Friday, November 27, 2009

Watch out for the language register of your English!

Except perhaps for readers of my column in The Manila Times way back when it started in 2002, not many people know that I had made it my self-imposed task to make Filipinos aware that if their English was bad, it was largely because of our society’s fervid addiction to legalese or jargon as its default English. My early columns therefore trained their guns on legalese and its kindred English varieties—corporatese, bureaucratese, academese, researchese—and advocated plain and simple English instead. I would then take a dig at how many of us write like two-bit lawyers or use big, fat words in the false belief that they will impress our readers or listeners and make them better disposed to what we are telling them.

One of my earliest pieces on this theme was a playful, satiric essay entitled “The Great Gobbledygook-Generating Machine,” which later drew a resonant response from a fellow communicator in the United Kingdom.
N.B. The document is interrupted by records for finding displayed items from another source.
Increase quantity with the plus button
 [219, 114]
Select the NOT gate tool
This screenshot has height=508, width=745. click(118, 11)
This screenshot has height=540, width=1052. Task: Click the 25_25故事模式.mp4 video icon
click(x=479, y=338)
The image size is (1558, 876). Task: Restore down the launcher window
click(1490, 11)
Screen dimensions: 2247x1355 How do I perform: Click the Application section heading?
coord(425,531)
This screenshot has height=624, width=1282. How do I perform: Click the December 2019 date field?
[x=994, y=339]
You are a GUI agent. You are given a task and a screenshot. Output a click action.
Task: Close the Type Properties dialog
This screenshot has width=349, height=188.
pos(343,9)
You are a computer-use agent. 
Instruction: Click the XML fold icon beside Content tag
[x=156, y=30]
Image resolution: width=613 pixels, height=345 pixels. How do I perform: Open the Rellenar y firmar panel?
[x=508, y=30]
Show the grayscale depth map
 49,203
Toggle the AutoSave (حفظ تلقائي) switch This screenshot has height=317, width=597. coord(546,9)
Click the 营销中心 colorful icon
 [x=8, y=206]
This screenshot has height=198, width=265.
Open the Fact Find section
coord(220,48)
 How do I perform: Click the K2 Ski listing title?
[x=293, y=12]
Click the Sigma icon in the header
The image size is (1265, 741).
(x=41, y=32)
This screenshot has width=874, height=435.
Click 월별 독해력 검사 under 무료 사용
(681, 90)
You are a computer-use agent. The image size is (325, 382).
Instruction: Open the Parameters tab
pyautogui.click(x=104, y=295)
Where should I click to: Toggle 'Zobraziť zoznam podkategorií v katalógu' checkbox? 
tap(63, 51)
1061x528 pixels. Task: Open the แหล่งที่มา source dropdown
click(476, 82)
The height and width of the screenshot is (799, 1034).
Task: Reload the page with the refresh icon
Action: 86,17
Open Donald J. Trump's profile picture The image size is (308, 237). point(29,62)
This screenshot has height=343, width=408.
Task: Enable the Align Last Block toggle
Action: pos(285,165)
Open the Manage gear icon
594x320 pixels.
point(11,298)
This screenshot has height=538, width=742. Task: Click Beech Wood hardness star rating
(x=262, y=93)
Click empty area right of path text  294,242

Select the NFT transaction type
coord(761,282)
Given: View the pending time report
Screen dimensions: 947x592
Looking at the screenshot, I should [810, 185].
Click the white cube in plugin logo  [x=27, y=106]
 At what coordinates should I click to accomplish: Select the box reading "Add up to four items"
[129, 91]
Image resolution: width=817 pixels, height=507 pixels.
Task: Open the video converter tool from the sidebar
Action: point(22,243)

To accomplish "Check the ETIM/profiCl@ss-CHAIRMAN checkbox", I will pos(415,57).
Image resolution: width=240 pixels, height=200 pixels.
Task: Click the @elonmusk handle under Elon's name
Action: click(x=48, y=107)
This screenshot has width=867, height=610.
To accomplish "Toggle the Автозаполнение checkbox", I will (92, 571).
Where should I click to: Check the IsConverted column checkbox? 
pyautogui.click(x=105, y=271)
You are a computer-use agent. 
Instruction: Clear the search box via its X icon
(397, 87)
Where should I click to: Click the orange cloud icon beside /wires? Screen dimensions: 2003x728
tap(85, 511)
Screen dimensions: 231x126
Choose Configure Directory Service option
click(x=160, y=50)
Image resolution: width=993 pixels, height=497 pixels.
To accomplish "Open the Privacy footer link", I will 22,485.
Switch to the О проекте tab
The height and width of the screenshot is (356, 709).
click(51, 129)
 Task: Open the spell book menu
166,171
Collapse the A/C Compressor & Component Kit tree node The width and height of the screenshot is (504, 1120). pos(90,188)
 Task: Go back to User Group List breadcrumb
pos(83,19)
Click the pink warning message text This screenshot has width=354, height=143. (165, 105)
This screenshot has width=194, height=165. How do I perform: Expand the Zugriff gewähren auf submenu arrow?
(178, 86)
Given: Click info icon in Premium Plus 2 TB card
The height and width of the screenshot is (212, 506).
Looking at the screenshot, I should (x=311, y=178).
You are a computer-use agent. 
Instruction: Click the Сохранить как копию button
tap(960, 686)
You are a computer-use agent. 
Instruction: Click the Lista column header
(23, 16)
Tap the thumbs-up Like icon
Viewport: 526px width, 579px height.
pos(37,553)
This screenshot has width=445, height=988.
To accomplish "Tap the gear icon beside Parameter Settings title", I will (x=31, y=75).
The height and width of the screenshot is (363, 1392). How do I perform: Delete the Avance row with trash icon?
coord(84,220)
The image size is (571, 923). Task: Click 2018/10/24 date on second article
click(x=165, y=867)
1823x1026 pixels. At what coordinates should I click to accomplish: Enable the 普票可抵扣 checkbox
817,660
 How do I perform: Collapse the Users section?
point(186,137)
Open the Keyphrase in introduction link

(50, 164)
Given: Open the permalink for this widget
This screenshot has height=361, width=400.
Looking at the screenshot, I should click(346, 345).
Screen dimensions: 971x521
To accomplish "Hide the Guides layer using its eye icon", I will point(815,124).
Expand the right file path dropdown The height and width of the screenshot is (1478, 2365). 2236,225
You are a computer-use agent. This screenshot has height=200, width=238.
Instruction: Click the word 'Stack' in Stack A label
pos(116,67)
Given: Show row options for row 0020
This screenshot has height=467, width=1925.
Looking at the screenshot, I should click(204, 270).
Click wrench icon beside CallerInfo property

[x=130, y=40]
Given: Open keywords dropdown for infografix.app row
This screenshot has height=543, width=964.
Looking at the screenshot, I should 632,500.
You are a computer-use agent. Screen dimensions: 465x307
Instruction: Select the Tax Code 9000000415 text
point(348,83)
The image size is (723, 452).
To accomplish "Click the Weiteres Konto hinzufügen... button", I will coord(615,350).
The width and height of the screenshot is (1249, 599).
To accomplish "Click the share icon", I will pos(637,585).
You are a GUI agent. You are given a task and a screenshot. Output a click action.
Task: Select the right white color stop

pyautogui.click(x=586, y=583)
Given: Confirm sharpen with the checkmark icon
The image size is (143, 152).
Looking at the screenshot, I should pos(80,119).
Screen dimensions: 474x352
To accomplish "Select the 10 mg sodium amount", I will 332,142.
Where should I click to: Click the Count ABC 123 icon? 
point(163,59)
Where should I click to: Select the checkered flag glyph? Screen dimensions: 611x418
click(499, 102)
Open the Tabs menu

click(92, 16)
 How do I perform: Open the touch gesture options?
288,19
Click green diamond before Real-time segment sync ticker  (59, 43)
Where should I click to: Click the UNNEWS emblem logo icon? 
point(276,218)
This was followed by some shoptalk between us about corporate jargon and other forms of obfuscation. I am posting in the Forum my account of that exchange of views simply as a reminder that aside from good grammar and usage, we need a keen awareness of the language register or tenor of our English to communicate effectively with it.

Shoptalk on jargon and gobbledygook

An essay that I wrote for my column in The Manila Times away back in 2002, “The Great Gobbledygook-Generating Machine, was featured in January 2006 by Vocabula.com, a well-regarded English-usage web magazine based in Massachusetts. That essay, which later became Chapter 12 of my book, English Plain and Simple: No-Nonsense Ways to Learn Today’s Global Language, takes a playful dig at a little electronic device on the Internet that can churn out around 40,000 insights on how to run companies in grammar-perfect but nonsensical English. Click this link to read that essay in the Bookshop section of Jose Carillo’s English Forum.

I was quietly happy just to see that little piece of mine still alive and relevant even after the passing of the years, but I was truly delighted when I received a very touching congratulatory e-mail for it from a fellow editor and writer in Wales in the United Kingdom. Jude Roland, who runs a professional writing service in Monmouthshire, wrote me a note so evocative about the travails of putting other people’s English writing into good shape that I have decided to share it with Times readers.

Here’s that e-mail:

Dear Jose,

I enjoyed your piece enormously. Much of what I laughingly call my “career” has been spent in trying to de-mystify the corporate jargon and obfuscation of other writers, who seem to feel more important and knowledgeable when they issue incomprehensible communications.

For more than three decades, I have advocated and encouraged clarity and directness. But those of us who care deeply about the potency of English now have to contend with something worse than commercial nincompoops [mishandling the language]. In the UK in particular, for at least five years in the 1980s, educational “experts” had been saying that it was “more important for children to express themselves in writing than to worry about spelling and grammar.” And oh, have the chickens come home to roost!

Add to this the universal overreliance on computer spell-checkers with their inherent idiocies, and you have a formidable problem. Neither you nor I, alas, will be able solve it!

But please do go on fighting the good fight and continue writing lively, cogent essays. Perhaps, when climate change finally destroys Earth, some remnants of humanity will remain, and in the long, slow climb back from the brink, their leaders may again learn to cherish and venerate “the word.”

Jude Roland

And here’s my rejoinder to that note:

Dear Jude,

I apologize for this much-delayed reply. I have been so frenetically busy during the past two weeks doing a very challenging substantive editing job for a major client that I could hardly find time to deal with my correspondence.

I’m glad to know that you are a kindred spirit pursuing a career demystifying corporate jargon and other forms of gobbledygook, but I beg to differ with you by saying that I rarely find my job a laughing matter. It’s always a deadly serious business to be welcomed with wide, open arms. I’m sure that many professionals—medical surgeons, dentists, and physical therapists in particular—feel the same way about their work even if few of them would dare to admit it. In fact, I’ll probably be ruing the day when people all over the world have finally learned how to write English on their own clearly, precisely, and without obfuscation. By then, I’ll really have no choice but to pull down my shingle for keeps.

In the meantime, Jude, you and I will just have to continue the good fight for plain and simple English—both as an honest livelihood and as a thankless personal advocacy. We should do it in much the same way that the magnificent peacemakers of this planet have been suing for lasting peace on earth for thousands of years now—assiduously, sometimes so stridently, but largely to no avail.